STATED GOAL: Echo each line of the entries below word for word, with nothing changed.

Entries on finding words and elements

──────────

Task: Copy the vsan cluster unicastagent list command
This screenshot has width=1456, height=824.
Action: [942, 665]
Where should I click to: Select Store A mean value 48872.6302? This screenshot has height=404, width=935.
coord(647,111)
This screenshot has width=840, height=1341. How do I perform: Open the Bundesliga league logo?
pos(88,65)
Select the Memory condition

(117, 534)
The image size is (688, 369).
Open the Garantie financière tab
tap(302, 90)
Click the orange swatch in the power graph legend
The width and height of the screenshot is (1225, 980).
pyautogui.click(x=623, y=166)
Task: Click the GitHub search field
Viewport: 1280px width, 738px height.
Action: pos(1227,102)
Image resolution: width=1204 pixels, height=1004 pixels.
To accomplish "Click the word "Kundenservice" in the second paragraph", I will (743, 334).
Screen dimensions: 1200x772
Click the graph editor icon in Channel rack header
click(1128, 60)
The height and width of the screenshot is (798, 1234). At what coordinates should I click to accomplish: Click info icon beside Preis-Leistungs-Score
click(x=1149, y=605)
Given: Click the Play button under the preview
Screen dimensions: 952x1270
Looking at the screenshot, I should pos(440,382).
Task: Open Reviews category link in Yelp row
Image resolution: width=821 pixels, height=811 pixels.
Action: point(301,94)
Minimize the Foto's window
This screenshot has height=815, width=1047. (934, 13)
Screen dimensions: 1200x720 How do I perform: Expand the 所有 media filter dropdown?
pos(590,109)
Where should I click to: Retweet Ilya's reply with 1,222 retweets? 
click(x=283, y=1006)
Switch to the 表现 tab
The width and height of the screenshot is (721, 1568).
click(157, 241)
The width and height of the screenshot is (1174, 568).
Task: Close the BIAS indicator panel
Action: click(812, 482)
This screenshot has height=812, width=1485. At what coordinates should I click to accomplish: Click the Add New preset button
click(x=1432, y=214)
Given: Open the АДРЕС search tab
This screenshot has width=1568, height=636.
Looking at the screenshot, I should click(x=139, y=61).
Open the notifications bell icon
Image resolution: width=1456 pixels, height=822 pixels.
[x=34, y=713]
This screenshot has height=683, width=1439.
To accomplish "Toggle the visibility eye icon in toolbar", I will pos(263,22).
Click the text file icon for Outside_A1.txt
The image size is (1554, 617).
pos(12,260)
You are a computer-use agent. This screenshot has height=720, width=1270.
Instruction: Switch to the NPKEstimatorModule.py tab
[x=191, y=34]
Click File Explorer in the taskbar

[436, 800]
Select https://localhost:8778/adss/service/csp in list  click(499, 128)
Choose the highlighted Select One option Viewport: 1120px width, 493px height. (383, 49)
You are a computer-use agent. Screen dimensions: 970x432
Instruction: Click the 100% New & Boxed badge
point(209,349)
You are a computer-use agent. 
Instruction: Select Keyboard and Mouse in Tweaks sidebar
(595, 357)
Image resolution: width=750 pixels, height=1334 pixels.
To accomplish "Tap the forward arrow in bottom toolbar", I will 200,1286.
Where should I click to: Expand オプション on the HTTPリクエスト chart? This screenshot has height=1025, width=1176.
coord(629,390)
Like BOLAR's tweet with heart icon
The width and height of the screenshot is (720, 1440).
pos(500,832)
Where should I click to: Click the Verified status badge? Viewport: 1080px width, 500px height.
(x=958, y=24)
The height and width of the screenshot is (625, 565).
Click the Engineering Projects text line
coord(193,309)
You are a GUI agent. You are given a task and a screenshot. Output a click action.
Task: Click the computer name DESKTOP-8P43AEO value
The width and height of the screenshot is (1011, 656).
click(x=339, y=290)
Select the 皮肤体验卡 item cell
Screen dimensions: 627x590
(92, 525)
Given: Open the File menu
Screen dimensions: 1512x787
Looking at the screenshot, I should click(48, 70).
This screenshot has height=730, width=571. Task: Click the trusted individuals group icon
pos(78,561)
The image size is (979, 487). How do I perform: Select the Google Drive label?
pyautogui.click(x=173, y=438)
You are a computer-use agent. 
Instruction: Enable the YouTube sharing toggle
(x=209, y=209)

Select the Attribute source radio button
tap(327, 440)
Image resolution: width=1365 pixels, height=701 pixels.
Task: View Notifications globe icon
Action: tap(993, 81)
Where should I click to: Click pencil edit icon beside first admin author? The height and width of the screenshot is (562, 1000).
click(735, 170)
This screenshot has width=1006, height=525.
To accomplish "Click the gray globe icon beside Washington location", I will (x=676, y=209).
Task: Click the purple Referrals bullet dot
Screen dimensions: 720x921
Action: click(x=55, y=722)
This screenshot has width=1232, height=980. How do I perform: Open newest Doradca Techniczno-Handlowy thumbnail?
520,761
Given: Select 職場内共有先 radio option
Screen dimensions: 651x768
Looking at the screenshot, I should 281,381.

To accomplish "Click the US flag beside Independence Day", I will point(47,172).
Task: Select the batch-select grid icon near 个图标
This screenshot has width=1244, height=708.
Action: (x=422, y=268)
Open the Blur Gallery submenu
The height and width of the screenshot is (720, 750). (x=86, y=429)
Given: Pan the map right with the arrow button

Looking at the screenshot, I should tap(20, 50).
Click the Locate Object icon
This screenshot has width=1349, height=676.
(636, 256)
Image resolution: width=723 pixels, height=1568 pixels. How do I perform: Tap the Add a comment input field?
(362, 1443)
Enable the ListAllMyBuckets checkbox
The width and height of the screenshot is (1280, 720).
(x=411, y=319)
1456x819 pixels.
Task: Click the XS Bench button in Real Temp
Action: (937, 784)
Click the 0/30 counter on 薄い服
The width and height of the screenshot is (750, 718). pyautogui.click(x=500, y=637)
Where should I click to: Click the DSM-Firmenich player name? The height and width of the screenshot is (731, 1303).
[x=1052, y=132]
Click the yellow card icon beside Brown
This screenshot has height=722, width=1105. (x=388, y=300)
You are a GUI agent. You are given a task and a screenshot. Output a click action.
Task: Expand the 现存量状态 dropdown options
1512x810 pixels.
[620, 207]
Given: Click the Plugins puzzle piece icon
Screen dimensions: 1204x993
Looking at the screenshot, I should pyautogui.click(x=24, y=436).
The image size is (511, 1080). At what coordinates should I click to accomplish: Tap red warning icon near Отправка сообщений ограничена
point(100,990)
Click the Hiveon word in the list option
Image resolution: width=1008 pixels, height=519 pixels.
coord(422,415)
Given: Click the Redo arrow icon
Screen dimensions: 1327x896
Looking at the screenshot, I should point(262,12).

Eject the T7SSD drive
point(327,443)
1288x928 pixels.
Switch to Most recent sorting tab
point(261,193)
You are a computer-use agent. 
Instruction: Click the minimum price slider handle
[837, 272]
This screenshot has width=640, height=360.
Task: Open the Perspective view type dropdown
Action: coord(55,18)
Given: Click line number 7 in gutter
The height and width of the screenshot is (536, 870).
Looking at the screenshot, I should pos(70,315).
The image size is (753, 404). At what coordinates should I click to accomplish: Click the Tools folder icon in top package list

──────────

RESULT OF THIS EXERCISE:
Task: Copy the vsan cluster unicastagent list command
This screenshot has width=1456, height=824.
Action: [942, 665]
Where should I click to: Select Store A mean value 48872.6302? This screenshot has height=404, width=935.
coord(647,111)
This screenshot has width=840, height=1341. How do I perform: Open the Bundesliga league logo?
pos(88,65)
Select the Memory condition

(117, 534)
The image size is (688, 369).
Open the Garantie financière tab
tap(302, 90)
Click the orange swatch in the power graph legend
The width and height of the screenshot is (1225, 980).
pyautogui.click(x=623, y=166)
Task: Click the GitHub search field
Viewport: 1280px width, 738px height.
Action: pos(1227,102)
Image resolution: width=1204 pixels, height=1004 pixels.
To accomplish "Click the word "Kundenservice" in the second paragraph", I will (743, 334).
Screen dimensions: 1200x772
Click the graph editor icon in Channel rack header
click(1128, 60)
The height and width of the screenshot is (798, 1234). At what coordinates should I click to accomplish: Click info icon beside Preis-Leistungs-Score
click(x=1149, y=605)
Given: Click the Play button under the preview
Screen dimensions: 952x1270
Looking at the screenshot, I should pos(440,382).
Task: Open Reviews category link in Yelp row
Image resolution: width=821 pixels, height=811 pixels.
Action: point(301,94)
Minimize the Foto's window
This screenshot has height=815, width=1047. (934, 13)
Screen dimensions: 1200x720 How do I perform: Expand the 所有 media filter dropdown?
pos(590,109)
Where should I click to: Retweet Ilya's reply with 1,222 retweets? 
click(x=283, y=1006)
Switch to the 表现 tab
The width and height of the screenshot is (721, 1568).
click(157, 241)
The width and height of the screenshot is (1174, 568).
Task: Close the BIAS indicator panel
Action: click(812, 482)
This screenshot has height=812, width=1485. At what coordinates should I click to accomplish: Click the Add New preset button
click(x=1432, y=214)
Given: Open the АДРЕС search tab
This screenshot has width=1568, height=636.
Looking at the screenshot, I should click(x=139, y=61).
Open the notifications bell icon
Image resolution: width=1456 pixels, height=822 pixels.
[x=34, y=713]
This screenshot has height=683, width=1439.
To accomplish "Toggle the visibility eye icon in toolbar", I will pos(263,22).
Click the text file icon for Outside_A1.txt
The image size is (1554, 617).
pos(12,260)
You are a computer-use agent. This screenshot has height=720, width=1270.
Instruction: Switch to the NPKEstimatorModule.py tab
[x=191, y=34]
Click File Explorer in the taskbar

[436, 800]
Select https://localhost:8778/adss/service/csp in list  click(499, 128)
Choose the highlighted Select One option Viewport: 1120px width, 493px height. (383, 49)
You are a computer-use agent. Screen dimensions: 970x432
Instruction: Click the 100% New & Boxed badge
point(209,349)
You are a computer-use agent. 
Instruction: Select Keyboard and Mouse in Tweaks sidebar
(595, 357)
Image resolution: width=750 pixels, height=1334 pixels.
To accomplish "Tap the forward arrow in bottom toolbar", I will 200,1286.
Where should I click to: Expand オプション on the HTTPリクエスト chart? This screenshot has height=1025, width=1176.
coord(629,390)
Like BOLAR's tweet with heart icon
The width and height of the screenshot is (720, 1440).
pos(500,832)
Where should I click to: Click the Verified status badge? Viewport: 1080px width, 500px height.
(x=958, y=24)
The height and width of the screenshot is (625, 565).
Click the Engineering Projects text line
coord(193,309)
You are a GUI agent. You are given a task and a screenshot. Output a click action.
Task: Click the computer name DESKTOP-8P43AEO value
The width and height of the screenshot is (1011, 656).
click(x=339, y=290)
Select the 皮肤体验卡 item cell
Screen dimensions: 627x590
(92, 525)
Given: Open the File menu
Screen dimensions: 1512x787
Looking at the screenshot, I should click(48, 70).
This screenshot has height=730, width=571. Task: Click the trusted individuals group icon
pos(78,561)
The image size is (979, 487). How do I perform: Select the Google Drive label?
pyautogui.click(x=173, y=438)
You are a computer-use agent. 
Instruction: Enable the YouTube sharing toggle
(x=209, y=209)

Select the Attribute source radio button
tap(327, 440)
Image resolution: width=1365 pixels, height=701 pixels.
Task: View Notifications globe icon
Action: tap(993, 81)
Where should I click to: Click pencil edit icon beside first admin author? The height and width of the screenshot is (562, 1000).
click(735, 170)
This screenshot has width=1006, height=525.
To accomplish "Click the gray globe icon beside Washington location", I will (x=676, y=209).
Task: Click the purple Referrals bullet dot
Screen dimensions: 720x921
Action: click(x=55, y=722)
This screenshot has width=1232, height=980. How do I perform: Open newest Doradca Techniczno-Handlowy thumbnail?
520,761
Given: Select 職場内共有先 radio option
Screen dimensions: 651x768
Looking at the screenshot, I should 281,381.

To accomplish "Click the US flag beside Independence Day", I will point(47,172).
Task: Select the batch-select grid icon near 个图标
This screenshot has width=1244, height=708.
Action: (x=422, y=268)
Open the Blur Gallery submenu
The height and width of the screenshot is (720, 750). (x=86, y=429)
Given: Pan the map right with the arrow button

Looking at the screenshot, I should tap(20, 50).
Click the Locate Object icon
This screenshot has width=1349, height=676.
(636, 256)
Image resolution: width=723 pixels, height=1568 pixels. How do I perform: Tap the Add a comment input field?
(362, 1443)
Enable the ListAllMyBuckets checkbox
The width and height of the screenshot is (1280, 720).
(x=411, y=319)
1456x819 pixels.
Task: Click the XS Bench button in Real Temp
Action: (937, 784)
Click the 0/30 counter on 薄い服
The width and height of the screenshot is (750, 718). pyautogui.click(x=500, y=637)
Where should I click to: Click the DSM-Firmenich player name? The height and width of the screenshot is (731, 1303).
[x=1052, y=132]
Click the yellow card icon beside Brown
This screenshot has height=722, width=1105. (x=388, y=300)
You are a GUI agent. You are given a task and a screenshot. Output a click action.
Task: Expand the 现存量状态 dropdown options
1512x810 pixels.
[620, 207]
Given: Click the Plugins puzzle piece icon
Screen dimensions: 1204x993
Looking at the screenshot, I should pyautogui.click(x=24, y=436).
The image size is (511, 1080). At what coordinates should I click to accomplish: Tap red warning icon near Отправка сообщений ограничена
point(100,990)
Click the Hiveon word in the list option
Image resolution: width=1008 pixels, height=519 pixels.
coord(422,415)
Given: Click the Redo arrow icon
Screen dimensions: 1327x896
Looking at the screenshot, I should point(262,12).

Eject the T7SSD drive
point(327,443)
1288x928 pixels.
Switch to Most recent sorting tab
point(261,193)
You are a computer-use agent. 
Instruction: Click the minimum price slider handle
[837, 272]
This screenshot has width=640, height=360.
Task: Open the Perspective view type dropdown
Action: coord(55,18)
Given: Click line number 7 in gutter
The height and width of the screenshot is (536, 870).
Looking at the screenshot, I should pos(70,315).
The image size is (753, 404). At what coordinates should I click to accomplish: Click the Tools folder icon in top package list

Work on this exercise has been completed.